[[ Data supplied, beginning ]]

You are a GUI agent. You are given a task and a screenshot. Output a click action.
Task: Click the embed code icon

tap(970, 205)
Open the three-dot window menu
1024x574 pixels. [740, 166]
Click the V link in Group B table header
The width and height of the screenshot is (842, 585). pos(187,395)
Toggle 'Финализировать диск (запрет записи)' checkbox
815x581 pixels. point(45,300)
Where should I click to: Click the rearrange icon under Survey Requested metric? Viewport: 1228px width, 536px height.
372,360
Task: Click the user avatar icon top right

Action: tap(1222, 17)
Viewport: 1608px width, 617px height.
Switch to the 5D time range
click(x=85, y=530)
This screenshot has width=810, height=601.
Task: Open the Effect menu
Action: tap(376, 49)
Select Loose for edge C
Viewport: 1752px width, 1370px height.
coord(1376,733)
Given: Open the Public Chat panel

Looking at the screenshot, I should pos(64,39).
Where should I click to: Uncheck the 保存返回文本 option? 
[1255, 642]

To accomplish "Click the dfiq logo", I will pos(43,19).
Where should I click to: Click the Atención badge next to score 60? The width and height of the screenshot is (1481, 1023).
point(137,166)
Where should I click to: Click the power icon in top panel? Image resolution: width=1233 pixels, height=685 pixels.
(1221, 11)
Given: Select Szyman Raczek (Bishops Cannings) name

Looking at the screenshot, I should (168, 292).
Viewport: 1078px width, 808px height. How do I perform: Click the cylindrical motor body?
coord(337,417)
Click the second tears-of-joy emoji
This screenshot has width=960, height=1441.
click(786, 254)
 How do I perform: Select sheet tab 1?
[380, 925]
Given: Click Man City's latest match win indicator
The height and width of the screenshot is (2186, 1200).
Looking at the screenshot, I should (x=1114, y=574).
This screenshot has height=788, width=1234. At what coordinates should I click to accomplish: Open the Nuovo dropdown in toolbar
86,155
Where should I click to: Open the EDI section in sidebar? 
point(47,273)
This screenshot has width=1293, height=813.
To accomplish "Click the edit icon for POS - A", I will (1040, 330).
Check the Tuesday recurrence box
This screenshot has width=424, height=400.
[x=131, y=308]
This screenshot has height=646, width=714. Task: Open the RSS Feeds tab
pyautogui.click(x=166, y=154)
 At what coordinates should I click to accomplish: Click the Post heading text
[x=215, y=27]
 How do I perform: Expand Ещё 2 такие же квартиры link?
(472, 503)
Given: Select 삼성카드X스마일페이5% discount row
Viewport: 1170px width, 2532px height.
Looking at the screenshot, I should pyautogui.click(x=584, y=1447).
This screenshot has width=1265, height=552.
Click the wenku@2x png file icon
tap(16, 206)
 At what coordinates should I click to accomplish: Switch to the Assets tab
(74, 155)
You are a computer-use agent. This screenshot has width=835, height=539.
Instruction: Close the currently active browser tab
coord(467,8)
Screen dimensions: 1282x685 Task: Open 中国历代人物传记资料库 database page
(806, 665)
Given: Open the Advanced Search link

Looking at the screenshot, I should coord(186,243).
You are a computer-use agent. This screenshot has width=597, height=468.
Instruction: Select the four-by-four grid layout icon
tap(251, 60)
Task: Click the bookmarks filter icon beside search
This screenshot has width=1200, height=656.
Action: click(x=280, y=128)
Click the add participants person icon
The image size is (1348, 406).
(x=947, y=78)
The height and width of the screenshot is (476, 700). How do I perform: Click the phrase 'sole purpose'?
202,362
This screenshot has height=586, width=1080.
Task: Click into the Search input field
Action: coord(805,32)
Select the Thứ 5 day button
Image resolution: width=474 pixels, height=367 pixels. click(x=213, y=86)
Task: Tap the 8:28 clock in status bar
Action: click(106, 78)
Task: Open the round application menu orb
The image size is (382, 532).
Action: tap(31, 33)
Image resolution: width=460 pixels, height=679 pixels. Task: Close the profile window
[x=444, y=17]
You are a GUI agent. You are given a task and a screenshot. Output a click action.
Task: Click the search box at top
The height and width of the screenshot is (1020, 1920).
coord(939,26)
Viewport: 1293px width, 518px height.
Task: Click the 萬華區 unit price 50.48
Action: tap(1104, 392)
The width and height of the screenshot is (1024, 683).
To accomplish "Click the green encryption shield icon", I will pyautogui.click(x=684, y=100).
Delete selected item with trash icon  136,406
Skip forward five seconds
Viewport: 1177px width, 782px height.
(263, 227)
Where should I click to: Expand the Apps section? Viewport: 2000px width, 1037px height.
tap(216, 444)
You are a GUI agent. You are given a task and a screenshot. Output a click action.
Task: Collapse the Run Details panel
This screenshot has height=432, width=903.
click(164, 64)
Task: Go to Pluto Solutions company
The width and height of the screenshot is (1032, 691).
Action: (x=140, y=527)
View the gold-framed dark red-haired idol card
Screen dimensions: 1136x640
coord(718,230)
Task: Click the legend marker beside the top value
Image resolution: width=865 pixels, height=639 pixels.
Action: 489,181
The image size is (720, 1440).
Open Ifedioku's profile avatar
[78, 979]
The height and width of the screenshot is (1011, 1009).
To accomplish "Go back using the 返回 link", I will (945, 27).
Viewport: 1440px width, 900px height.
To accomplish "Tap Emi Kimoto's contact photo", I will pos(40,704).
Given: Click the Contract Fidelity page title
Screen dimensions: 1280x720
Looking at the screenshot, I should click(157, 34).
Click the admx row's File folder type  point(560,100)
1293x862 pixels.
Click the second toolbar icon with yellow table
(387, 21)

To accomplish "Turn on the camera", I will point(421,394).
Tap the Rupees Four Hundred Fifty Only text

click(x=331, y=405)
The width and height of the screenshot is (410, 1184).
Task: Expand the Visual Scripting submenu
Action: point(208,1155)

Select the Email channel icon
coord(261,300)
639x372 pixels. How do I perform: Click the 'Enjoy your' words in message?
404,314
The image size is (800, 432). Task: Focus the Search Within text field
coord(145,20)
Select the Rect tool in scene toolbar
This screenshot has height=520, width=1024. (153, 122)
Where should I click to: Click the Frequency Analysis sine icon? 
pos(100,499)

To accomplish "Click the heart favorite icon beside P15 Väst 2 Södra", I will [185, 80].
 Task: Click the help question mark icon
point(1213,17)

[[ Data supplied, end ]]

Scan the data, and report each line that uses the word "computer".

== Final answer ==
You are a computer-use agent. This screenshot has width=835, height=539.
You are a computer-use agent. This screenshot has width=597, height=468.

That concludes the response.